▶ **Aufgabe**: Gib anhand der Rezension zu „Tiamats Zorn“ an, was die Helden ausschalten können, um dem Imperium einen schweren Schlag zu versetzen.

Aber auch die weitere Entwicklung rund um unsere Helden fand ich spannend. Wie sie zu Beginn größtenteils verstreut sind, wobei insbesondere Naomi von ihnen aufgrund der von ihr übernommenen Aufgabe größtenteils isoliert ist. Wie sich ihnen dann die Gelegenheit ergibt, die Tempest auszuschalten, und dem Imperium so einen schweren Schlag zu versetzen – wobei die Mission von ihnen leider einen hohen Preis erfordert. Und auch alles rund um Holden – und den sich in einer Höhle versteckenden Amos – fand ich spannend. Auf der anderen Seite erhalten wir aber eben mit den Perspektiven von Elvi und insbesondere Teresa auch einen Einblick in die Gegenseite, wobei es mir insbesondere letztere angetan hatte. Mit ihr haben Abraham und Frank wieder einmal eine höchst interessante und komplexe Figur erschaffen. Und wie schon aus so manchem früheren Band gewohnt, laufen die verschiedenen Handlungsstränge dann auch hier zu einem packenden und teilweise auch überraschenden Finale zusammen. Der Angriff der Allianz gegen Laconia war mitreißend geschildert, und auch in taktischer Hinsicht wieder mal nett ausgedacht. Zu kritisieren habe ich vergleichsweise wenig. Spätestens als Amos sich Teresa als Timothy vorstellt, war eigentlich schon sonnenklar, worum es sich handelt, weshalb ich es unnötig fand, dass das der laconische Sicherheitschef dann auch nochmal direkt ausspricht. Zudem ist sein Handlungsstrang jener, wo es dem Roman dann doch ein bisschen an der letzten Konsequenz fehlt. Vor allem aber dauerte es meinem Empfinden nach doch ein paar Kapitel, ehe "Tiamats Zorn" so richtig Fahrt aufnahm – und auch, bis ich nach dem vierjährigen Zeitsprung so richtig in die Handlung hineingefunden hatte. Trotzdem war das insgesamt eine wirklich starke Weiterführung der Reihe, nachdem ich nun auf das Finale "Leviathan fällt" umso gespannter bin.

Gespeicherte Daten:
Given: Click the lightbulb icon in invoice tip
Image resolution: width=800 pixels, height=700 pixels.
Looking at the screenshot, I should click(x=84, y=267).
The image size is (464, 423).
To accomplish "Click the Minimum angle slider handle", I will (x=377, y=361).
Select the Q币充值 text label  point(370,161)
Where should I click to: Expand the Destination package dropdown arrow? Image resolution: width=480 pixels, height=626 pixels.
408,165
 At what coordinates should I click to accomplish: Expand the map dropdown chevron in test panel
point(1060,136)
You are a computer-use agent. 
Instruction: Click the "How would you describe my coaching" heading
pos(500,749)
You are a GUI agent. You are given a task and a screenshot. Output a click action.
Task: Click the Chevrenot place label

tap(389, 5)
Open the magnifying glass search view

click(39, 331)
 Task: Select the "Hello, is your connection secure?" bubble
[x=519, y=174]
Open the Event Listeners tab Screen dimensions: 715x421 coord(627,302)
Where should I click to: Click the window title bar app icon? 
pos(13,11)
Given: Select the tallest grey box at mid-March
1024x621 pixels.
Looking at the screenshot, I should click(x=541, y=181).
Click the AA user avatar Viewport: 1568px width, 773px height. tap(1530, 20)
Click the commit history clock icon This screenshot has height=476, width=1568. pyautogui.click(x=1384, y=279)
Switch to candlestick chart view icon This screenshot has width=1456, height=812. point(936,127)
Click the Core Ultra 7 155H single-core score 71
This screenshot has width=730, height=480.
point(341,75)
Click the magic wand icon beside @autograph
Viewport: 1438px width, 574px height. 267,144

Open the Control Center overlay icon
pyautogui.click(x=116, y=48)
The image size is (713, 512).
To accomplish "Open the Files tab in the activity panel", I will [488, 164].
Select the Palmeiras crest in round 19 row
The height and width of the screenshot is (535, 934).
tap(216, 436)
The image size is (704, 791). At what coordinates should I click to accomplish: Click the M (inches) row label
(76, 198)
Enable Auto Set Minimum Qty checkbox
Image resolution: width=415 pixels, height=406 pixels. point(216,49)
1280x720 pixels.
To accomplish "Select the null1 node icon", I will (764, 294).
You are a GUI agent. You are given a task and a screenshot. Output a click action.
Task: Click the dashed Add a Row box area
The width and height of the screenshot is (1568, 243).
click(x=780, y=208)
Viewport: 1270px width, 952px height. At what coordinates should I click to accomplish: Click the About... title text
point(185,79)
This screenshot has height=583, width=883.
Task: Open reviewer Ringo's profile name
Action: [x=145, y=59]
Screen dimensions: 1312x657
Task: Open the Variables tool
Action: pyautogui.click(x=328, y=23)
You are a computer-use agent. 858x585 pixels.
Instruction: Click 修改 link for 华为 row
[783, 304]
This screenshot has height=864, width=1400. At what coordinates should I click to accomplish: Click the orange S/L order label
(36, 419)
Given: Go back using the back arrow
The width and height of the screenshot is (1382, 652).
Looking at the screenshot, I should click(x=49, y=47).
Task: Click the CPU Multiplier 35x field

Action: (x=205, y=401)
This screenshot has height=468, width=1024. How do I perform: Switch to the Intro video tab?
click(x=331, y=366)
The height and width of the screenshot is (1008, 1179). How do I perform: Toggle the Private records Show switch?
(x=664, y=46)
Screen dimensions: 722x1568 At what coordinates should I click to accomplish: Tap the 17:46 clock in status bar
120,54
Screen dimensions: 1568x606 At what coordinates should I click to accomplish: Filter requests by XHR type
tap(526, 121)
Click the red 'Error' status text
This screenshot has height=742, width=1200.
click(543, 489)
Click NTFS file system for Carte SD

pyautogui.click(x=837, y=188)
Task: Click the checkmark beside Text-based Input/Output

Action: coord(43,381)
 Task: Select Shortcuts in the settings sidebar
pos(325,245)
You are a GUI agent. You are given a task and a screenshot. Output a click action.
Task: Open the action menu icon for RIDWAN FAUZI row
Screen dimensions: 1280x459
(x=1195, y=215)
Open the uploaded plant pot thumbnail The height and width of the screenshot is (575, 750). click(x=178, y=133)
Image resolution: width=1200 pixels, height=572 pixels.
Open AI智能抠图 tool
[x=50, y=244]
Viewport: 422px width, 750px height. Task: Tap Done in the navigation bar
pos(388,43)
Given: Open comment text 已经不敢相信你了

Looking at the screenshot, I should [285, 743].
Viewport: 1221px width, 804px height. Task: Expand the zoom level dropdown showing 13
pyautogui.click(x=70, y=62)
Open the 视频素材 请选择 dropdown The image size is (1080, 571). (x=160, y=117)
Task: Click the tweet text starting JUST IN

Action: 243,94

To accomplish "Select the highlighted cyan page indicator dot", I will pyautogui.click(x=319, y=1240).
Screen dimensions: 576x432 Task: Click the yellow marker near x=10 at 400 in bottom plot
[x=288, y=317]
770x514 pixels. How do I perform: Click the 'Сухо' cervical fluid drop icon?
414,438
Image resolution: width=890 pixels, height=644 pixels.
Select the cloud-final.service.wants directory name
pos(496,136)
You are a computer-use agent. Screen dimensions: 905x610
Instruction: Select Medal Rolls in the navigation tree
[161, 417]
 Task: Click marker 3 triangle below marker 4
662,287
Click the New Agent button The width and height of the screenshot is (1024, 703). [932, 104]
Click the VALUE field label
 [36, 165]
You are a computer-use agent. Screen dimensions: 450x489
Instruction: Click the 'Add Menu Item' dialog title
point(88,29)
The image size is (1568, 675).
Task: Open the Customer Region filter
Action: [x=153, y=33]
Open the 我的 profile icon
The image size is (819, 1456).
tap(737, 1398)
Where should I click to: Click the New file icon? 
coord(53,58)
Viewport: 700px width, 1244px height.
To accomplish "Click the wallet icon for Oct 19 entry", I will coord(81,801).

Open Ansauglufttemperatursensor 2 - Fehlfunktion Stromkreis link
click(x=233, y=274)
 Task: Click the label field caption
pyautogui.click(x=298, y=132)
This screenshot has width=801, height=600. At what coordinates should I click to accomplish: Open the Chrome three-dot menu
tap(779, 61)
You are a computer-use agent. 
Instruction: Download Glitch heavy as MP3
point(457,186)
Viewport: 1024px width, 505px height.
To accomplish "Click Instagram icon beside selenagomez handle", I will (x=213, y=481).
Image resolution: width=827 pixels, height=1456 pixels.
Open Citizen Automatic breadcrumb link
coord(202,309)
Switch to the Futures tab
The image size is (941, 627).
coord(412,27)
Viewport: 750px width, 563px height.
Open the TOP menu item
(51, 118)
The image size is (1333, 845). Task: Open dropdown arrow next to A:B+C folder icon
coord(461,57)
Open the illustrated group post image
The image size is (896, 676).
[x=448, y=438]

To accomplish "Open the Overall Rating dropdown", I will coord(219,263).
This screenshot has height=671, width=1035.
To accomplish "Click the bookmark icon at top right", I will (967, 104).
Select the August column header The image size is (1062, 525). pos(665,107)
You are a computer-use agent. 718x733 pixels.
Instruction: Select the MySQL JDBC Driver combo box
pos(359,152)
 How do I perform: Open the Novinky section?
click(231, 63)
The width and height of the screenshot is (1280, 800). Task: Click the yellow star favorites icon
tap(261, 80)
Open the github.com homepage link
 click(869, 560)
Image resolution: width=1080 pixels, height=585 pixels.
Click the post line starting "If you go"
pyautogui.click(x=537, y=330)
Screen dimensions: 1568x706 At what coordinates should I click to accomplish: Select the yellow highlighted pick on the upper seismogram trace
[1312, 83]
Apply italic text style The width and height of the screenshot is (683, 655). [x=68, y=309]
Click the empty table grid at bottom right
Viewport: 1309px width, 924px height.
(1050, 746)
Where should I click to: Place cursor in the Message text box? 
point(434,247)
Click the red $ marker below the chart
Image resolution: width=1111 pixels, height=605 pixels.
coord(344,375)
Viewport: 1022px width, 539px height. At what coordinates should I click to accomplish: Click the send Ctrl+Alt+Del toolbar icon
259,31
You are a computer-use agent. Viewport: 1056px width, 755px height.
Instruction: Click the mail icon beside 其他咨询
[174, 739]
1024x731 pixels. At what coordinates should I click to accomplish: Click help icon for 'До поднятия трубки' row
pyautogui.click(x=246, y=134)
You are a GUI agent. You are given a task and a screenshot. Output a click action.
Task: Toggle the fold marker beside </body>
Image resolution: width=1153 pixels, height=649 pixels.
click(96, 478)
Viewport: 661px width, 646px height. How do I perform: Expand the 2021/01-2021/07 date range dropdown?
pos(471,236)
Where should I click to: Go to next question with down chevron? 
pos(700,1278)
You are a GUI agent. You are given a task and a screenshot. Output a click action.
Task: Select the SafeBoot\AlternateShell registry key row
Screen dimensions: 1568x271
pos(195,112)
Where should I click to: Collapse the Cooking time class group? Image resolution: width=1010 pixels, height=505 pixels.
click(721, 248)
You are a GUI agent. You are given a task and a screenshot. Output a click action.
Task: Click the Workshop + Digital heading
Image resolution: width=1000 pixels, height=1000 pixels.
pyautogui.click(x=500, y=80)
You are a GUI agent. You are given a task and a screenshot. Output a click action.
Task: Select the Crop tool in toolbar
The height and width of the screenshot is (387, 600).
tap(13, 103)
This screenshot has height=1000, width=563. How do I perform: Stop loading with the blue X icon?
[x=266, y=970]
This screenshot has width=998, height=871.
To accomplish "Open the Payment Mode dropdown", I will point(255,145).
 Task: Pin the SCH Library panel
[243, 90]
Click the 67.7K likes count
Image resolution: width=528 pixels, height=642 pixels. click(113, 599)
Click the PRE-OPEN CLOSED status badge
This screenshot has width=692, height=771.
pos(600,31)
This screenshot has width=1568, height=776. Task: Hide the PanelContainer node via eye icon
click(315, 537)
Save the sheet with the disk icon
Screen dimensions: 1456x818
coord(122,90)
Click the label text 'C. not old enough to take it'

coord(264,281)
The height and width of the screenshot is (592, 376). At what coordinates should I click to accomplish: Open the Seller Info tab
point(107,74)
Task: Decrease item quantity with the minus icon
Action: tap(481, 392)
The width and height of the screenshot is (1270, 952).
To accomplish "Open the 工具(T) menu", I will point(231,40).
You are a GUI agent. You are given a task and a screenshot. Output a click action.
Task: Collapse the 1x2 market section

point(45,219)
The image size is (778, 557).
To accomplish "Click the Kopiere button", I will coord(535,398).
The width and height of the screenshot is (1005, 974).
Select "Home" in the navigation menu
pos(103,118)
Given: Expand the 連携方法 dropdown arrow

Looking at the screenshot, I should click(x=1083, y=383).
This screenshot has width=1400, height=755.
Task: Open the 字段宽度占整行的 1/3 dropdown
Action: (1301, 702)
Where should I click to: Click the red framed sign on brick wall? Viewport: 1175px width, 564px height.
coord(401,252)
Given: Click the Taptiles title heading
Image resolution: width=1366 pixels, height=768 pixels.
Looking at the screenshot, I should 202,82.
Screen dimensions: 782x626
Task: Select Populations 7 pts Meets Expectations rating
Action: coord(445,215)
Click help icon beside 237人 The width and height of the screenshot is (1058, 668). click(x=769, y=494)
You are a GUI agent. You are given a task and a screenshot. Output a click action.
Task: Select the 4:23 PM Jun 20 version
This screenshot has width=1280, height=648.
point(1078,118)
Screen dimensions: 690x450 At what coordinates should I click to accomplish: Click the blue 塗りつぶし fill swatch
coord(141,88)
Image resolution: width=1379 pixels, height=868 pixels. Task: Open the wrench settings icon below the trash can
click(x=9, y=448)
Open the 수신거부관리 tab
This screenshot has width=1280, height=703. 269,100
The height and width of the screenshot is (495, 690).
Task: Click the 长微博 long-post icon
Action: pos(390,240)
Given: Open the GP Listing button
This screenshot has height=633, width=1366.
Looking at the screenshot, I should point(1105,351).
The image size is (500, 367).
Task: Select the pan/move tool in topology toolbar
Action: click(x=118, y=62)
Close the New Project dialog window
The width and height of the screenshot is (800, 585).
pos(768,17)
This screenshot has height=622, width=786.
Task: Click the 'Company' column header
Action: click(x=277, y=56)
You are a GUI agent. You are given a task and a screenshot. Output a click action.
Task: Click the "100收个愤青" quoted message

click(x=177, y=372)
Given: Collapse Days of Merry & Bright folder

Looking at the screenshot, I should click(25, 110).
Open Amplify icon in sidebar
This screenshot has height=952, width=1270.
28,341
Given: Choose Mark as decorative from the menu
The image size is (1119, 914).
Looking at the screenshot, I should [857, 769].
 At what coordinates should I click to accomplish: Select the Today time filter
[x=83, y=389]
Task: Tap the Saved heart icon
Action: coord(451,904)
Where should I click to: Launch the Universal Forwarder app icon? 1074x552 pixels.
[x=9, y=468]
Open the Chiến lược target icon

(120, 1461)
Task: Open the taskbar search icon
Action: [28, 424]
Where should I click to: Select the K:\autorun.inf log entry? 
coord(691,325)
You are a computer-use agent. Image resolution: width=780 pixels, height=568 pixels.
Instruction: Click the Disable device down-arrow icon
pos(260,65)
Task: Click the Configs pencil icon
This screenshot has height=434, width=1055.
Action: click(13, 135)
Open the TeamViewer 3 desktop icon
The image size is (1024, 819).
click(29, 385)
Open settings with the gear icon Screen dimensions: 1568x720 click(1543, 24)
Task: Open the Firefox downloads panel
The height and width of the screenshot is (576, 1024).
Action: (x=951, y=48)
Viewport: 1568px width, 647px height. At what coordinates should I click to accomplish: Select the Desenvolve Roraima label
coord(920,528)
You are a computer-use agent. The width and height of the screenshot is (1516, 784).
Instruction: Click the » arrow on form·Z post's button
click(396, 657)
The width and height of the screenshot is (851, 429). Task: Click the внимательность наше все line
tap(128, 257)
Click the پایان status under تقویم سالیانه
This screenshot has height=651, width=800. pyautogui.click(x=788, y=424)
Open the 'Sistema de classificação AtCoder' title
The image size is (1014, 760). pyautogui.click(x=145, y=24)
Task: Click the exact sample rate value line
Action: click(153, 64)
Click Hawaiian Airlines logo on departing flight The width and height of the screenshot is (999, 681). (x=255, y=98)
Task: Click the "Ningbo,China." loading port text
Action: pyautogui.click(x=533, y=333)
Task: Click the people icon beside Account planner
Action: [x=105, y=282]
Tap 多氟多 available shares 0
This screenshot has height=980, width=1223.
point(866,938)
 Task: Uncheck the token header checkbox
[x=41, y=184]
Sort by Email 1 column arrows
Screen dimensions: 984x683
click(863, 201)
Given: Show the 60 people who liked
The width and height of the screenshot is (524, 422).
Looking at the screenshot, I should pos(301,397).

▶ **Antwort**: Die Tempest.